Held: The 10-year statute of repose did not bar the state from seeking damages under a multiphase construction contract for alleged defects of a hot water system that was connected to the entire project.
In Russo Farms Inc. v. Vineland Board of Education , the New Jersey Supreme Court held that the statutory period in N.J.S.A. 2A:14-1.1 is triggered at the date of “substantial completion,” a term of art in the construction industry. In Daidone v. Buterick Bulkheading , the Court held that the statutory period was triggered when the contracted “task” was completed and not when the certificate of occupancy was issued. In Welch v. Engineers Inc. , the Appellate Division held that the statutory period ran from the final day the contractor had performed services at the site, not the date when its design tasks were completed.
From these precedents, the following principles are pertinent to applying the statute of repose. First, the trigger date is the date of substantial completion, not completion of every last task of the contractor. Second, separate trigger dates apply to subcontractors that have substantially completed their work, even if the improvement as a whole is not completed and ready for use and a certificate of occupancy has not been issued. Third, the trigger date for any single contractor runs from completion of that contractor’s entire work on the “improvement,” not from discrete tasks.

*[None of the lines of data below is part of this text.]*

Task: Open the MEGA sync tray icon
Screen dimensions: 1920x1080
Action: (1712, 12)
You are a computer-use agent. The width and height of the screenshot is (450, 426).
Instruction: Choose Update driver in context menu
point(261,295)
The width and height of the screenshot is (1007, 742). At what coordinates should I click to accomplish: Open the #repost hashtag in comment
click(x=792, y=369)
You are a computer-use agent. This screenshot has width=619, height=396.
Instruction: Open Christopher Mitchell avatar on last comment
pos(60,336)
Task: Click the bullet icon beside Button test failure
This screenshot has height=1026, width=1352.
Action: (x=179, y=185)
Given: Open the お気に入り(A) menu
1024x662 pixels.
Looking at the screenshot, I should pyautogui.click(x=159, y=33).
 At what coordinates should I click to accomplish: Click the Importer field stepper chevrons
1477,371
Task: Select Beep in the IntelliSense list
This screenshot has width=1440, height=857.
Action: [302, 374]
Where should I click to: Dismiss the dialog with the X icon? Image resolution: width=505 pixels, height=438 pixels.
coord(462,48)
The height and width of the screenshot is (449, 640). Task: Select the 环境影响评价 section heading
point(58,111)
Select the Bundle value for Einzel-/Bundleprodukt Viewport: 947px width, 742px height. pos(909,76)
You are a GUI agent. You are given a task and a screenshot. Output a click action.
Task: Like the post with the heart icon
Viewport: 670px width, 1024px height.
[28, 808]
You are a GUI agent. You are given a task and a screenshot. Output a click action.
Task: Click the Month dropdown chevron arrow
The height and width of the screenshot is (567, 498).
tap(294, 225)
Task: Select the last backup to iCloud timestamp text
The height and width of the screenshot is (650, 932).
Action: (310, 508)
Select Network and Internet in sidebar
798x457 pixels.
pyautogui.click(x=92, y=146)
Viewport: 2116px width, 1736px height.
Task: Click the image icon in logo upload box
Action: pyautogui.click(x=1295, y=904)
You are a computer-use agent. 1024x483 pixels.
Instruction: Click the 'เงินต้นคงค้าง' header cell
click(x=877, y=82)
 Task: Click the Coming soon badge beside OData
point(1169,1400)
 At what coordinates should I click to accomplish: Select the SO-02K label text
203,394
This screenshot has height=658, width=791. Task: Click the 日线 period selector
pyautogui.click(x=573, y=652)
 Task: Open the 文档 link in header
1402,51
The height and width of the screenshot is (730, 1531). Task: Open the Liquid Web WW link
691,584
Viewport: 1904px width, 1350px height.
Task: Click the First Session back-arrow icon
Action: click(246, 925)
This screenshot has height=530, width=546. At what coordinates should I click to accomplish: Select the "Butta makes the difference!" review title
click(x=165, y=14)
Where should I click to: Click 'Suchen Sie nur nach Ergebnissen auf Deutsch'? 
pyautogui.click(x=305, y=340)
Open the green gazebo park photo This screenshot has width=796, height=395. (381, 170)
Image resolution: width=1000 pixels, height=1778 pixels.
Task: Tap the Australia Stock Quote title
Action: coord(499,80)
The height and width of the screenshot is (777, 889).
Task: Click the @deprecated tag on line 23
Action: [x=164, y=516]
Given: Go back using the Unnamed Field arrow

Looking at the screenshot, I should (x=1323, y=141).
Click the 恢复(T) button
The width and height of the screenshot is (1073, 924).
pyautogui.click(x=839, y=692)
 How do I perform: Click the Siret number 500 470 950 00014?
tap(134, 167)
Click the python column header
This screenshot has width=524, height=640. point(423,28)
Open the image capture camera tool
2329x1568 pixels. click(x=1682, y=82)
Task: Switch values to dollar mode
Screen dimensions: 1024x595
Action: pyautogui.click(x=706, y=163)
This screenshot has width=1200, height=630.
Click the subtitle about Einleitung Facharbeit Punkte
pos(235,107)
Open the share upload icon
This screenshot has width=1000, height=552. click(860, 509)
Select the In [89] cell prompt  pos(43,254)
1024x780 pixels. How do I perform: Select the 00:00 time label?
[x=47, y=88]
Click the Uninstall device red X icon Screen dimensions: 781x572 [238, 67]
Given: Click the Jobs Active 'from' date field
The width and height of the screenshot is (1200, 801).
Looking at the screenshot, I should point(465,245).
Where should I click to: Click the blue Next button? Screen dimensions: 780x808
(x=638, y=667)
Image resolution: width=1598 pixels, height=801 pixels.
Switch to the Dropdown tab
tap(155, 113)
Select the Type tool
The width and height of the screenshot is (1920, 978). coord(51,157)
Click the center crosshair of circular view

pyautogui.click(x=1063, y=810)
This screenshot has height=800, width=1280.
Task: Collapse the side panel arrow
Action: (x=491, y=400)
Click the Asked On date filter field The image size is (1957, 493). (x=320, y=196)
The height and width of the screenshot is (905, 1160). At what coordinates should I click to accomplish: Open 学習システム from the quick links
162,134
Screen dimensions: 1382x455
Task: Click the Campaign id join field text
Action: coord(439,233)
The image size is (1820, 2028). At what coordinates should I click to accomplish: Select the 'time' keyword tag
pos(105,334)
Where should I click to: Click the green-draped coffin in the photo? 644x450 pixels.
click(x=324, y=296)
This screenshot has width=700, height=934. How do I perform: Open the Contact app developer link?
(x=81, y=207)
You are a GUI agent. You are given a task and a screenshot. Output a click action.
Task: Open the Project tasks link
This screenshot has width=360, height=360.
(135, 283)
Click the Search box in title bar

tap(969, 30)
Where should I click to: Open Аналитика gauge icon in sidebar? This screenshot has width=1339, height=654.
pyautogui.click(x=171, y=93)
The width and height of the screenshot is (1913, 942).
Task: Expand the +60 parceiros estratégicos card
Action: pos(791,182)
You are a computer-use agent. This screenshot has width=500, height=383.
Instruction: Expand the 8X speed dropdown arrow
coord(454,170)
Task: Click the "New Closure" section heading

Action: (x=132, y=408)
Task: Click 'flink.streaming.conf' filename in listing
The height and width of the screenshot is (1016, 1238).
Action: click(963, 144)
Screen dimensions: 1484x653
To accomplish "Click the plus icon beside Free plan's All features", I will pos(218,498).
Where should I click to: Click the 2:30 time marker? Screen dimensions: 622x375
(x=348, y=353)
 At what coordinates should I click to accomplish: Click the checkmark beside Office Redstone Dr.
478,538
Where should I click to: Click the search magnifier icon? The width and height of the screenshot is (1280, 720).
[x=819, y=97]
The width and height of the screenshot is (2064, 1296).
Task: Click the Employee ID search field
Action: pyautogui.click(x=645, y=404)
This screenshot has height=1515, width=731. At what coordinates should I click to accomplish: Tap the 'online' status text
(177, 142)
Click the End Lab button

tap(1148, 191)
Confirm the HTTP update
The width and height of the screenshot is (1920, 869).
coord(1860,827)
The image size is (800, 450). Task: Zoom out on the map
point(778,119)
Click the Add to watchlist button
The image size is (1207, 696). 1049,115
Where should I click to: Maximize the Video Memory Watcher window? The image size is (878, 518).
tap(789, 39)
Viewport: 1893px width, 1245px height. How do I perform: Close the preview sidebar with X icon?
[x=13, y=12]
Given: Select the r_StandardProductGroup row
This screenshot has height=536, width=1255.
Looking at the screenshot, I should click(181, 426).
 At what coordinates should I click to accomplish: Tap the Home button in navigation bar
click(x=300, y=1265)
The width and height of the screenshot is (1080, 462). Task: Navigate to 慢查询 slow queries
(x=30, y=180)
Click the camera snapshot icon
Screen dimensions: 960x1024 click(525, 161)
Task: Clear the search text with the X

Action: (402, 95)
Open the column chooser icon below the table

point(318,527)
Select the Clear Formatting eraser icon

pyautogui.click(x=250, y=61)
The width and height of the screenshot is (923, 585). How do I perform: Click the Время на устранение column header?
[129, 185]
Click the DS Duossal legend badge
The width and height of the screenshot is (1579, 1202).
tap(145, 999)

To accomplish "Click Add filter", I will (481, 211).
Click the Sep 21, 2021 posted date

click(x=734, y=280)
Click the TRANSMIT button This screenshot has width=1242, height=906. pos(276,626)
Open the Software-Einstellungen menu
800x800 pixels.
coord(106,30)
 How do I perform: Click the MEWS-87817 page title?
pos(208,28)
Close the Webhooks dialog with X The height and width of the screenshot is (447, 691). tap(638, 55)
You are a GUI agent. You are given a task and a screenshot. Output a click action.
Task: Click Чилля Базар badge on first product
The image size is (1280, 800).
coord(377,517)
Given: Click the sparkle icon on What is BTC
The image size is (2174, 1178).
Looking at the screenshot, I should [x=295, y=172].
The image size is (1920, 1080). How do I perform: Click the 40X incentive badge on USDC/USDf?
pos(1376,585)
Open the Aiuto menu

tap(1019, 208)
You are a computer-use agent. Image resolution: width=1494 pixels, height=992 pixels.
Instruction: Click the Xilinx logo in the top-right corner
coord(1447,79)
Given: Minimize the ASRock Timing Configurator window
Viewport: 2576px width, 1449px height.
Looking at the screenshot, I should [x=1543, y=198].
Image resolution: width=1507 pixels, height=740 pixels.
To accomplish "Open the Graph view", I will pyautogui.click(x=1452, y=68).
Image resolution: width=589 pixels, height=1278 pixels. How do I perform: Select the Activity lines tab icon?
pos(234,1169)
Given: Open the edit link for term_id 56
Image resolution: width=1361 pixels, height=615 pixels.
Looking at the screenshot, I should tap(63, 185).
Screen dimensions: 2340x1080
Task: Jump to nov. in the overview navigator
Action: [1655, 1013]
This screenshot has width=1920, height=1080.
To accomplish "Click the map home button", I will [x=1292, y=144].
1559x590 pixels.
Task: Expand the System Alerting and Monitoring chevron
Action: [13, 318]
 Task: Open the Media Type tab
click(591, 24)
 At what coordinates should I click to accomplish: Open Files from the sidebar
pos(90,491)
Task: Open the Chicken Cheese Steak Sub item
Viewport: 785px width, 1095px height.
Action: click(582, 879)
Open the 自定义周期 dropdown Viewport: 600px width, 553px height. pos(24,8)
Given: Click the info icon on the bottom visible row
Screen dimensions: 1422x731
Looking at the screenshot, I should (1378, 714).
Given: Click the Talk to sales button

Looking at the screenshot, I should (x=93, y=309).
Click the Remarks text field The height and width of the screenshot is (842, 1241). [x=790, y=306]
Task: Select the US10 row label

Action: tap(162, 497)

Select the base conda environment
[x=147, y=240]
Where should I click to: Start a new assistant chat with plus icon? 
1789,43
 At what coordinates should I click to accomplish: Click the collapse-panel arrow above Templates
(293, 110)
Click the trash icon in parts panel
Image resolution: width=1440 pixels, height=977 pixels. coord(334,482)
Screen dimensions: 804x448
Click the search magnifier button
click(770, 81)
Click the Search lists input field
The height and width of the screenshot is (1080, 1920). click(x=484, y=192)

Here, all defendants except Perma-Pipe had continuing duties on the construction project after April 27, 1998. Therefore, the statute of repose did not begin to run as to them before that date, unless the parties’ intent and mutual understanding was that a part of the entire project was to be treated as a separate “improvement,” triggering its own period of repose. Because the hot water system was not identified in the contract as a separate “improvement” that was substantially completed before completion of all buildings to which it was connected, a separate trigger date for the statute of repose did not run for the hot water system. Instead, the trigger date was when each of the contractors substantially completed its work. For the four contractors in the state’s appeal, the trigger date as to alleged defects of the hot water system was not earlier than May 1, 1998. Because the state’s complaint was brought within 10 years of that date, the panel reverses the granting of summary judgment in their favor.
The panel finds the trial court correctly denied summary judgment to Perma-Pipe because the state’s claims against it “sound in product liability” for allegedly defective pipes. Genuine issues of material fact exist as to whether Perma-Pipe manufactured defective pipes and, if so, the extent of apportionment of proven damages between its activities as manufacturer of the product and its alleged additional role as a designer of an improvement to real property.
— By Debra McLoughlin
For appellant (A3268-10) and respondent (A-3269-10) New Jersey — Wayne J. Martorelli, Deputy Attorney General (Paula T. Dow, Attorney General; Melissa H. Raksa, Assistant Attorney General, of counsel). For respondent (A-3268-10) and appellant (A-3269-10) Perma-Pipe Inc. — Vincent P. Tomkiewicz (Bollinger, Ruberry & Garvey) of the Ill. bar, admitted pro hac vice (McLaughlin & Cooper, and Tomkiewicz; Tomkiewicz, William F. Hartigan Jr., Edward Ruberry (Bollinger, Ruberry & Garvey) of the Ill. bar, admitted pro hac vice, and Salena Becker (Bollinger, Ruberry & Garvey), of the Ill. bar, admitted pro hac vice, on the brief). For respondents: Perini Corporation et al. — Peter J. Smith (Connell Foley; Smith and Thomas J. O’Leary on the brief); L. Robert Kimball & Associates — Andrew J. Carlowicz Jr. (Hoagland, Longo, Moran, Dunst & Doukas); Natkin & Company — Mark A. Rosen (McElroy, Deutsch, Mulvaney & Carpenter); Jacobs Facilities Inc. — James T. Malysiak (Jenner & Block) of the Ill. bar, admitted pro hac vice (Margolis Edelstein and Malysiak; Bruce E. Barrett on the brief).